Since you are able to make your own choices on your own, it could be easy and fast to alter the company in order to adjust to changes in the market. For instance you could change the structure of your pricing or the services you offer by adding new products or eliminating those you don’t trust. This ability to make quick decisions and then implement them swiftly is an benefit when you are a sole-trader operating in an ever-changing, competitive market.
In addition to acting as the only decision maker an individual trader will typically be in close contact with their clients. They are therefore able to be attentive to the requirements of their clients and their demands and able to respond swiftly and effectively to their needs.
A few customers, particularly those seeking personal services might be turned off by the fact that it’s a small-sized company even if it’s passionate about customer service. This is especially true for local services, where a sole trader could gain trust and build confidence by relying on local roots and connections. A limited company, even if it is controlled by one person could appear unassuming and too corporate to certain.
Easy and quick to start
While forming a limited company is far easier that it used to be, setting up as a sole trader remains the quickest and simplest way to get your business up and running.t is not necessary to register your company through Companies House, therefore there are no Companies House forms to complete. There is a need to must inform HMRC that you are self-employed and running your business as sole trader.
Low setup costs
A lot of people use the services of a solicitor or a form agent to establish a limited-company (although it’s not difficult to begin a business by yourself). There’s generally less requirement for professional guidance in the event of becoming a self-employed sole trader. This means that these costs are lowered but not eliminated completely. There are no additional fees payable towards Companies House when setting out as sole trader.

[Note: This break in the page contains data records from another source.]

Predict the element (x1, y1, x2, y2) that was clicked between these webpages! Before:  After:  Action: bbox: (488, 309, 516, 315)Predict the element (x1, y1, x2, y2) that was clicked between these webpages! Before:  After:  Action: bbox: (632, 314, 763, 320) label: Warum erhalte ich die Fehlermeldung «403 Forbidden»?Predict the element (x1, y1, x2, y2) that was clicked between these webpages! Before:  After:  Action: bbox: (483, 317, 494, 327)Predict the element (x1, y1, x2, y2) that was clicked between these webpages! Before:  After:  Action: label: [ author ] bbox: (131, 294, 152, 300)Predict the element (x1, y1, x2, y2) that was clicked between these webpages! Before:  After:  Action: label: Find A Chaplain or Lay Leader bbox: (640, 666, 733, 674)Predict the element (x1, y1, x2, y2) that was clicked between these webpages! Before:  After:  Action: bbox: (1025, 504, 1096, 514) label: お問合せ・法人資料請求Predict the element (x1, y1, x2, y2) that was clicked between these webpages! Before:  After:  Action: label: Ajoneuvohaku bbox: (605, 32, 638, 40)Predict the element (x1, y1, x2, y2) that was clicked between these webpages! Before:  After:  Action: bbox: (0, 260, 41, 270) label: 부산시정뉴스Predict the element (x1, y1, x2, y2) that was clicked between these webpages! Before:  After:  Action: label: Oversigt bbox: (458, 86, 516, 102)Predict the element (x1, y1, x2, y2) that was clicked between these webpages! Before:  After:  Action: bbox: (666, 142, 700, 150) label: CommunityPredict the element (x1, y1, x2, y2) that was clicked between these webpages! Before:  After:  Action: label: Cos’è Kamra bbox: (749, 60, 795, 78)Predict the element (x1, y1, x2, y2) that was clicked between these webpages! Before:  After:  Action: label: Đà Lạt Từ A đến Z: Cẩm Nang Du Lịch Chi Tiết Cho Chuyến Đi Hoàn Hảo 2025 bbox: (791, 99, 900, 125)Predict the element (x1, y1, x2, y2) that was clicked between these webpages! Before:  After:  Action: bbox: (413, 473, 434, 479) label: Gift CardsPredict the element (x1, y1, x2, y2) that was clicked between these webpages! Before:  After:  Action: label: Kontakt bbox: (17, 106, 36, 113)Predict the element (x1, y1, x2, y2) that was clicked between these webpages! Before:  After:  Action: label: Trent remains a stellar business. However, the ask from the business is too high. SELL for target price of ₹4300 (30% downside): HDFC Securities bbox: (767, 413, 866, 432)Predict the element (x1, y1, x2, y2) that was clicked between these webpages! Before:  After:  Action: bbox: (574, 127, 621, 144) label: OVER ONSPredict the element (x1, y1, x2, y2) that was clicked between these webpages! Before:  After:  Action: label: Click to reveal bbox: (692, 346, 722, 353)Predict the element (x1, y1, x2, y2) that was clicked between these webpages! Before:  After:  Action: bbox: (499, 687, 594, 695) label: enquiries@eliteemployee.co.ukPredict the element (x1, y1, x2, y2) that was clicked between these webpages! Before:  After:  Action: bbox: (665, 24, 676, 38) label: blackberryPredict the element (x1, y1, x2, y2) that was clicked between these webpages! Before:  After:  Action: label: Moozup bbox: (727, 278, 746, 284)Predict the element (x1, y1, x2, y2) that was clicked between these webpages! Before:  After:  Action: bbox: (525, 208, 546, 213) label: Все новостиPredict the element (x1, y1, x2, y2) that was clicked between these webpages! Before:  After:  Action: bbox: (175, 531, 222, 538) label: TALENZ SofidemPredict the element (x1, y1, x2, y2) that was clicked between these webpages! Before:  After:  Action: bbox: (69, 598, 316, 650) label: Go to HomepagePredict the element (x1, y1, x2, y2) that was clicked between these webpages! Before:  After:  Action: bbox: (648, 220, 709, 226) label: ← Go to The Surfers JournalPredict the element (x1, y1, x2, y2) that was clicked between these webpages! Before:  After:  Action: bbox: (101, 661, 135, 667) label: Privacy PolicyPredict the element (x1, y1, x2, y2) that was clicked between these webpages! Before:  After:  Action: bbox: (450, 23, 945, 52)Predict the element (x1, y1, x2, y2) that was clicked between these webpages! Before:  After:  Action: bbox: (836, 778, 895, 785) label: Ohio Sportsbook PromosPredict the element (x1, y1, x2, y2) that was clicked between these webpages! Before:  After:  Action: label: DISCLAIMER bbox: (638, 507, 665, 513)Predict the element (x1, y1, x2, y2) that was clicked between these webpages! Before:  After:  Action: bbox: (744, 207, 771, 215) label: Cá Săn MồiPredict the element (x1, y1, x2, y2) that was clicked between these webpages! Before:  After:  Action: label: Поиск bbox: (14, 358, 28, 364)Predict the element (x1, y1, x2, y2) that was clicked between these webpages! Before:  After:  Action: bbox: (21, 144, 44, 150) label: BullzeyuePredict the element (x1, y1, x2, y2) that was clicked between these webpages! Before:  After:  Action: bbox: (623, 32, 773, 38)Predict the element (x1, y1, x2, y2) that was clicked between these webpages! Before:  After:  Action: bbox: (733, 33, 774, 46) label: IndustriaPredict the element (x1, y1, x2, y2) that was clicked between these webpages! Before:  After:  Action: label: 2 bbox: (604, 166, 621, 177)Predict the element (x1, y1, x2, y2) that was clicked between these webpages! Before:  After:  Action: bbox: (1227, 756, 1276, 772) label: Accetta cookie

It is also unlikely that you will require any capital to get your company up. Running at the beginning however, it all will depend on the type of work your company will perform. In some industries, operating expenses are very excessive whatever the legal status of the company.
Accounting is easier for sole traders than for limited companies, and there’s no requirement for annual reports or an annual Corporation Tax return, although you’ll still have to keep the records of expenses and invoices. If you’re a sole trader, you have to file a self-assessment tax return that includes details of the earnings from trading you’ve conducted as sole trader.
Since there’s less accounting tasks to do and your accountant could cost you lower than you would if were operating as a limited company.
It’s easier to change your mind
People starting out on their own in business for the first time often do so on a part-time basis. They may remain employed elsewhere so they retain the security of a salary. Many people dipping their toes into the water of running a business will choose to do so as a sole trader. This allows them to wait until they have more confidence in the business. Its ability to support them and their family before deciding whether a limited company might work better. With its less formal appearance, operating a separate business as a sole trader might also be easier to explain. Justify to your current employer than forming a limited company for the same purpose.
If you start out as a sole trader, you can always choose to form a limited company for the business at a later point. If you form a limited company at the outset and later want to operate as a sole trader. You’ll have to go through a more formal process of closing the company first.
The right business structure will depend on your individual circumstances. For many the advantages of a limited company will outweigh the potential benefits of operating as a sole trader. There are also disadvantages to operating as a sole trader, which you should consider. Professional advice from an independent professional who knows your circumstances. Such as your accountant or solicitor, is always useful if you’re unsure how best to set up a new business.